Man Searches Fields, Trash Bins for Lottery Ticket

AUSTIN, Texas (AP) -- A $25,000 lottery ticket was easy money for Mike Sargent -- until he lost it.

Then it meant days of searching fields and ditches -- even sifting through a trash bin -- before help arrived from an unexpected source.

Sargent scratched off the winning Wheel of Fortune ticket November 15 at a convenience-store counter in his hometown of Alvarado, about 25 miles south of Fort Worth. He signed the ticket and filled in his name and address as he called his wife and said he was bringing her the best Christmas present ever.

By the time he got home, however, the ticket was gone.

"I was thinking that God just took it out of my hand," Sargent said.

He and a friend from church spent the rest of the night searching the fields along U.S. Highway 67. He even called 911 and asked firefighters to shine lights on the search area. (They declined.)

Later, friends combed the fields and roadside ditches while Sargent and his neighbor sifted through all the garbage in the convenience store's trash bin. Sargent posted signs all over town and even called a radio station offering a $2,000 reward.

Finally, five days after he lost the ticket, Sargent got a call from Gerardo Ruiz, a water meter reader from Midlothian who found it while working five houses down from the store.

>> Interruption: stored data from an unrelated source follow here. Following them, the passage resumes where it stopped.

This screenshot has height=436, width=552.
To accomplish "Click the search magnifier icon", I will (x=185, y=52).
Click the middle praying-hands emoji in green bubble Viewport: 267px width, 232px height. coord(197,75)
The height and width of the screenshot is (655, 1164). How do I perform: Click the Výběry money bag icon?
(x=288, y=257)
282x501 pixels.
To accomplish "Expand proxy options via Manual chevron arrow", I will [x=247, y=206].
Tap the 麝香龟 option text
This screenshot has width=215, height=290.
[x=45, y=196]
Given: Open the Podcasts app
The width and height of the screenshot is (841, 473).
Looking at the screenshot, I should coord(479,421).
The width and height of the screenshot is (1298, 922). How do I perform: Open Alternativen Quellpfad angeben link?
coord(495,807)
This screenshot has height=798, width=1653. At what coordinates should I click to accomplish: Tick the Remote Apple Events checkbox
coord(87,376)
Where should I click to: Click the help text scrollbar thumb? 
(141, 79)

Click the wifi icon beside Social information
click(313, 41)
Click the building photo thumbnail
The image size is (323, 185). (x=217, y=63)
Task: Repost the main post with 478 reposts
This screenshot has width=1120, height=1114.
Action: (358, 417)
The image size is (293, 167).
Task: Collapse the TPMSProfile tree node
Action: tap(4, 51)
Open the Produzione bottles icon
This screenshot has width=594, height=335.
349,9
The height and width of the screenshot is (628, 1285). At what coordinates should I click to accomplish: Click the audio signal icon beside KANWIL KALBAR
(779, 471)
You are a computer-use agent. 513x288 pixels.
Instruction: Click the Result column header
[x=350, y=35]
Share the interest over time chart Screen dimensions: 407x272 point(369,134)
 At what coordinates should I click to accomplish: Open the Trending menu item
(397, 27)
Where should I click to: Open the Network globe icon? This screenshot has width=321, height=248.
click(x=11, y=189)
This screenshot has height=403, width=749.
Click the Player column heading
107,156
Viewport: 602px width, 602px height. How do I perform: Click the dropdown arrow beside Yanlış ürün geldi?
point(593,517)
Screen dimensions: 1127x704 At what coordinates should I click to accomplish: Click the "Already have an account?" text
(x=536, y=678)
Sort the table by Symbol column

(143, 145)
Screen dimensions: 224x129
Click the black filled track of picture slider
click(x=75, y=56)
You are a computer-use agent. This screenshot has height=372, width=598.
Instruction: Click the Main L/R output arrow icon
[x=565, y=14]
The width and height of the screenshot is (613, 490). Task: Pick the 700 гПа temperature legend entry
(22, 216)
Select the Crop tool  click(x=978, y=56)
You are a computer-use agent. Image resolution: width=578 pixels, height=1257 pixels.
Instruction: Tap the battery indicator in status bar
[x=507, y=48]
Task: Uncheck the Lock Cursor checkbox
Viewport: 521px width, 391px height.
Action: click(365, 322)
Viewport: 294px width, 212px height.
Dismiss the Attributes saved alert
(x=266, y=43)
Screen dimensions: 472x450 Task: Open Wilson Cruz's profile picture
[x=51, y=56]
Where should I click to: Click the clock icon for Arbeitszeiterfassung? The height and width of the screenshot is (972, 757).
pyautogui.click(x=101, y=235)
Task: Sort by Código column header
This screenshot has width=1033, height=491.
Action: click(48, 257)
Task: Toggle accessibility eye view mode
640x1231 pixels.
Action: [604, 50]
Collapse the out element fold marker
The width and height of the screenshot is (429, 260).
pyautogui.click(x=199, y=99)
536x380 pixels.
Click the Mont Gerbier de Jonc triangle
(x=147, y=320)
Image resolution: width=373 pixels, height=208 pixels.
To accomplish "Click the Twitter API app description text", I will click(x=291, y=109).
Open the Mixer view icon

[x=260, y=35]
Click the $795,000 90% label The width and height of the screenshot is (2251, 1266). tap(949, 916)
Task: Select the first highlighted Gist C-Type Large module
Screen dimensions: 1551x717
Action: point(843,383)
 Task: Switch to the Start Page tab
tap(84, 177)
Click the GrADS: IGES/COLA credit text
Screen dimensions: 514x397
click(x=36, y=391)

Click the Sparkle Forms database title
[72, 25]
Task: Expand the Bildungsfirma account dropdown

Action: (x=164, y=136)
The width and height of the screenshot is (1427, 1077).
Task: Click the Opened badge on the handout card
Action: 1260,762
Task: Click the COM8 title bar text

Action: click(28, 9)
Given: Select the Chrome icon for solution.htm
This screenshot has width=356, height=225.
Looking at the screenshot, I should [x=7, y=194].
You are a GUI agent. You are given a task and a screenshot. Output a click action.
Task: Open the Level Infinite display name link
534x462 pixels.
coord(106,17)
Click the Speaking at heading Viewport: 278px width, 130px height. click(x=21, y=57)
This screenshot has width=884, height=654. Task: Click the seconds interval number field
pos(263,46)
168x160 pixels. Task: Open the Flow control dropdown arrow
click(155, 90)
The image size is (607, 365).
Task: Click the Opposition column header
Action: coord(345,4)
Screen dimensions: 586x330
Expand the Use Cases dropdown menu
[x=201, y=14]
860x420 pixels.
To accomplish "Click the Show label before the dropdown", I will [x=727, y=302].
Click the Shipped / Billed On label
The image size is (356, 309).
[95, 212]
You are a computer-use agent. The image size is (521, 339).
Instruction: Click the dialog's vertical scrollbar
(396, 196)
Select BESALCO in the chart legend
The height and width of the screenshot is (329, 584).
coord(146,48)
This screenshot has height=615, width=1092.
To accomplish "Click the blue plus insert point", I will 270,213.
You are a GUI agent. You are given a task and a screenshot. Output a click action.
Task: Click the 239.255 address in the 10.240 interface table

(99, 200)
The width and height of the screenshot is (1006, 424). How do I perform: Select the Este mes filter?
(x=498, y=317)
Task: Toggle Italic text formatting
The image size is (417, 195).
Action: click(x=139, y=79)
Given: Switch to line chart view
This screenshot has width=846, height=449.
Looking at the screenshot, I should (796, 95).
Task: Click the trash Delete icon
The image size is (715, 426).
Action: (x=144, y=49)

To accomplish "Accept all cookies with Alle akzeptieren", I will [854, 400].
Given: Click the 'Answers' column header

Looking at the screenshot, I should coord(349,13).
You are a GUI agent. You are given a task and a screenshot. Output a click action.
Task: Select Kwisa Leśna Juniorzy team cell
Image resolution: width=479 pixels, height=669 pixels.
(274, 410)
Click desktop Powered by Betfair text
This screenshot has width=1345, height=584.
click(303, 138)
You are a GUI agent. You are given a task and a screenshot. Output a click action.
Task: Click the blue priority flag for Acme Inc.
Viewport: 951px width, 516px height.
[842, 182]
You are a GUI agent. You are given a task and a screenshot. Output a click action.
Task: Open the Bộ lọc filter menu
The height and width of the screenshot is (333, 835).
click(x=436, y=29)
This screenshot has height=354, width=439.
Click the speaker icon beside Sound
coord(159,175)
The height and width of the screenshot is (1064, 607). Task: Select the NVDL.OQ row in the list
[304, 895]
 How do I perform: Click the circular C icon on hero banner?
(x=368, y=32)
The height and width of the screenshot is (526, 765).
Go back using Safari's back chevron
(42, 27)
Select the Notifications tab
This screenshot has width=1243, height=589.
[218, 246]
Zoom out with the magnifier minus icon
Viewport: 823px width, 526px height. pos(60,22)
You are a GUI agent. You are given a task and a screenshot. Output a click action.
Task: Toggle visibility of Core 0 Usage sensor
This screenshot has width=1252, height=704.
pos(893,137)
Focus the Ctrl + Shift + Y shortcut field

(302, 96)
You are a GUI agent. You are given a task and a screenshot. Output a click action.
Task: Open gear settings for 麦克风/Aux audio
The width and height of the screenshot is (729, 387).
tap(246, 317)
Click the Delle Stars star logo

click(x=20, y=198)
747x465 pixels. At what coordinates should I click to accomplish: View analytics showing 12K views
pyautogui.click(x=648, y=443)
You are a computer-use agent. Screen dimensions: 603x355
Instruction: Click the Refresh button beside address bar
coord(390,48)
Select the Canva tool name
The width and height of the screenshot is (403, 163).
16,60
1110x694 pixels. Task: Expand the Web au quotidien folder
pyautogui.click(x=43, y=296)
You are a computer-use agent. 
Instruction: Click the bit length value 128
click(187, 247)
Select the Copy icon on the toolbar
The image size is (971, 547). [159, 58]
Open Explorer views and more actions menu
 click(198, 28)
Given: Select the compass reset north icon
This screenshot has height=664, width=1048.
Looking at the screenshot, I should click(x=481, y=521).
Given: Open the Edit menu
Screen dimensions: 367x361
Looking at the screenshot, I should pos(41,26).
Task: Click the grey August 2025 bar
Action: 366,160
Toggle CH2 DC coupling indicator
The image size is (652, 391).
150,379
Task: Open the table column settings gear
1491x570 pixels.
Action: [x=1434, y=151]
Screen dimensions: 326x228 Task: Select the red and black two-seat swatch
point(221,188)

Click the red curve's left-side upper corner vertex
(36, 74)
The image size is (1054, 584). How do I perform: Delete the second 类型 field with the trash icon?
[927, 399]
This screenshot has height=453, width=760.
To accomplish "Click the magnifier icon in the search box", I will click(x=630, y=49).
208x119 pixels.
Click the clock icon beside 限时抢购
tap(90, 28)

Ruiz hadn't seen the signs or heard Sargent on the radio. And his first thought wasn't going to give the ticket back.

"I went home and I showed my wife and I said, 'Look, Jesus gave us a $25,000 ticket,"' Ruiz recalled. "She said, 'Well you better call that guy, maybe you can get a reward, because God is going to punish you if you don't return it."'

Sargent gave Ruiz $2,500 and immediately wrote a $1,750 check to his own church, but he's had to wait a little longer for his payoff.

His signature had been partially scratched off the ticket -- Ruiz speculates it happened when he stepped on it -- so Texas Lottery officials have been conducting forensic test to ensure Sargent's win is legitimate.

Sargent is hoping he gets the money in time for Christmas, but he and his wife, who founded a prison ministry, aren't going to buy each other extravagant gifts. Instead, they plan to help a prisoner get a paralegal certificate and use the rest to pay off their credit card debt.

And Sargent is taking his lost-and-found saga and a sign to stop playing the lottery.

"I think God was telling me ... that I need to be dependent on Him and not on lotteries and jobs and anything else," he said.